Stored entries
━━━━━━━━━━━━━━━━

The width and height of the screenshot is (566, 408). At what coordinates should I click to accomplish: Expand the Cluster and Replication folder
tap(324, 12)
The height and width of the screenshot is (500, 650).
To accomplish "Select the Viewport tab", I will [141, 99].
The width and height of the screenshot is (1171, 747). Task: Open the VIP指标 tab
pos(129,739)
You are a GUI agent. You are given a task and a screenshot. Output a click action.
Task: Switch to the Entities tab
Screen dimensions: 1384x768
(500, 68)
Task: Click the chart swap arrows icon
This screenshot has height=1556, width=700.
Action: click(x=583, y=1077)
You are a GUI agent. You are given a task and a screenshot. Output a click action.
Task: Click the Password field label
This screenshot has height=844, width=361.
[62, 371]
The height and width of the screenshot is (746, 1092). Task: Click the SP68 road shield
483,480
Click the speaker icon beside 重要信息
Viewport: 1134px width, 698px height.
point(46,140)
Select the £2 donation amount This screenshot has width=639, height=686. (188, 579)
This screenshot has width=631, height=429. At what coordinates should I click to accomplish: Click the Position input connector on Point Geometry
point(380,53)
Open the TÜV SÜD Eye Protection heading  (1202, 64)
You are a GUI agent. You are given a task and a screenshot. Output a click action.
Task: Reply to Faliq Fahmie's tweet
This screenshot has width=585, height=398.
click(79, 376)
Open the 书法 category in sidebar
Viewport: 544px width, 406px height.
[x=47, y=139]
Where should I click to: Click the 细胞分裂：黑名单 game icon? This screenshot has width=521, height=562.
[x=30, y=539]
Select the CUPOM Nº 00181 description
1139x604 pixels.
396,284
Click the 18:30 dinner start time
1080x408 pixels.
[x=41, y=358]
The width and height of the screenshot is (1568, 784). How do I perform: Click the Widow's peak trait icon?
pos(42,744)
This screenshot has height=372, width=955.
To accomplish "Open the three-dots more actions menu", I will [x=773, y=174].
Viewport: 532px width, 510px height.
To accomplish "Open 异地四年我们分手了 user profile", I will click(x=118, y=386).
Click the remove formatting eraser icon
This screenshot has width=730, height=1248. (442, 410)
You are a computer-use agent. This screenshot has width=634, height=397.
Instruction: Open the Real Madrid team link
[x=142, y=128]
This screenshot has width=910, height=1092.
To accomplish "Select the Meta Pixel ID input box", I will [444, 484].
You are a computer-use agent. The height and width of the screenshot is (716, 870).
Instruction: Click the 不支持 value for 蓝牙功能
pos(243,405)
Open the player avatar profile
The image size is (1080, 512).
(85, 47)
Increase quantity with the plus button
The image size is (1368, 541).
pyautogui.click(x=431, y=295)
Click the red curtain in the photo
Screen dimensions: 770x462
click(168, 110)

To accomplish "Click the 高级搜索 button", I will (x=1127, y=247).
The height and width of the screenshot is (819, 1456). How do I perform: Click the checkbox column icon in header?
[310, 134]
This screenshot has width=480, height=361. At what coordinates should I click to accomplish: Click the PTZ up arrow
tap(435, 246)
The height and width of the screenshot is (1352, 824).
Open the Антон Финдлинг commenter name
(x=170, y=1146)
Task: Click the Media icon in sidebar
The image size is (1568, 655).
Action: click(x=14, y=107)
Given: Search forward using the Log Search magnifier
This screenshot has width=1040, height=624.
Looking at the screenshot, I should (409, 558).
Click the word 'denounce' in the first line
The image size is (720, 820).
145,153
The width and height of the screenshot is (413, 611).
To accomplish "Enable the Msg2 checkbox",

━━━━━━━━━━━━━━━━

● To do:
The lines above starting at the one that contains "Instruction: Open the Real Madrid team link" and ending at the one that contains "You are a computer-use agent. The" must be transcribed exactly, and no other lines may appear.

● Finished task:
Instruction: Open the Real Madrid team link
[x=142, y=128]
This screenshot has width=910, height=1092.
To accomplish "Select the Meta Pixel ID input box", I will [444, 484].
You are a computer-use agent. The height and width of the screenshot is (716, 870).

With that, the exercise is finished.